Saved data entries

%%

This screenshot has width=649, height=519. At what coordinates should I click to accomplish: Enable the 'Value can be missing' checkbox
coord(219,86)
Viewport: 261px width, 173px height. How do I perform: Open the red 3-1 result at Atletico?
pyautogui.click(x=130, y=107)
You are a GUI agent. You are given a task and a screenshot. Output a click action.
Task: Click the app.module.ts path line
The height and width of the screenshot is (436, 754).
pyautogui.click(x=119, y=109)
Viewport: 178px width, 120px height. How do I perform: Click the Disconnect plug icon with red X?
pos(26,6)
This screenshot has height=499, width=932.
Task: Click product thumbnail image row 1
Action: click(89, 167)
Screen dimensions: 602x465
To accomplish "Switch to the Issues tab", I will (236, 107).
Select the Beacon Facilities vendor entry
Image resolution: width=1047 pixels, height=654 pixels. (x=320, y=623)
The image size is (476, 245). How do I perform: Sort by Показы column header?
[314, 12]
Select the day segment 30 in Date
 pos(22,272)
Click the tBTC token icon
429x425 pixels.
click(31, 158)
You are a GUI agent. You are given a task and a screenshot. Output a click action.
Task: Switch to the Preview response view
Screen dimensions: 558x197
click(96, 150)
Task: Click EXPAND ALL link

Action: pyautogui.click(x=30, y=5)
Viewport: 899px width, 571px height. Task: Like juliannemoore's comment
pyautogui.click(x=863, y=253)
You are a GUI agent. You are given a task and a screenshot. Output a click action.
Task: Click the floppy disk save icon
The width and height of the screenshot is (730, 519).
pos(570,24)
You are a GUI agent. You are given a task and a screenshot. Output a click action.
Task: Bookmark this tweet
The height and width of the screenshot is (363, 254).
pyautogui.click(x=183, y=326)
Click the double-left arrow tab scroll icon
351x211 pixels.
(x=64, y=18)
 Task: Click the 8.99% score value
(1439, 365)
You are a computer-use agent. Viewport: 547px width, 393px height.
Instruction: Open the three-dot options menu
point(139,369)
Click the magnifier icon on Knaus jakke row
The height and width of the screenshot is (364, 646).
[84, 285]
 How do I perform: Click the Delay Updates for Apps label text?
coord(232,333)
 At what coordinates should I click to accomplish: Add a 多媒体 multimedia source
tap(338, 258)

%%

| TASK TO COMPLETE |
Word for word, write out each record shown above.

| WRITTEN REPLY |
This screenshot has width=649, height=519. At what coordinates should I click to accomplish: Enable the 'Value can be missing' checkbox
coord(219,86)
Viewport: 261px width, 173px height. How do I perform: Open the red 3-1 result at Atletico?
pyautogui.click(x=130, y=107)
You are a GUI agent. You are given a task and a screenshot. Output a click action.
Task: Click the app.module.ts path line
The height and width of the screenshot is (436, 754).
pyautogui.click(x=119, y=109)
Viewport: 178px width, 120px height. How do I perform: Click the Disconnect plug icon with red X?
pos(26,6)
This screenshot has height=499, width=932.
Task: Click product thumbnail image row 1
Action: click(89, 167)
Screen dimensions: 602x465
To accomplish "Switch to the Issues tab", I will (236, 107).
Select the Beacon Facilities vendor entry
Image resolution: width=1047 pixels, height=654 pixels. (x=320, y=623)
The image size is (476, 245). How do I perform: Sort by Показы column header?
[314, 12]
Select the day segment 30 in Date
 pos(22,272)
Click the tBTC token icon
429x425 pixels.
click(31, 158)
You are a GUI agent. You are given a task and a screenshot. Output a click action.
Task: Switch to the Preview response view
Screen dimensions: 558x197
click(96, 150)
Task: Click EXPAND ALL link

Action: pyautogui.click(x=30, y=5)
Viewport: 899px width, 571px height. Task: Like juliannemoore's comment
pyautogui.click(x=863, y=253)
You are a GUI agent. You are given a task and a screenshot. Output a click action.
Task: Click the floppy disk save icon
The width and height of the screenshot is (730, 519).
pos(570,24)
You are a GUI agent. You are given a task and a screenshot. Output a click action.
Task: Bookmark this tweet
The height and width of the screenshot is (363, 254).
pyautogui.click(x=183, y=326)
Click the double-left arrow tab scroll icon
351x211 pixels.
(x=64, y=18)
 Task: Click the 8.99% score value
(1439, 365)
You are a computer-use agent. Viewport: 547px width, 393px height.
Instruction: Open the three-dot options menu
point(139,369)
Click the magnifier icon on Knaus jakke row
The height and width of the screenshot is (364, 646).
[84, 285]
 How do I perform: Click the Delay Updates for Apps label text?
coord(232,333)
 At what coordinates should I click to accomplish: Add a 多媒体 multimedia source
tap(338, 258)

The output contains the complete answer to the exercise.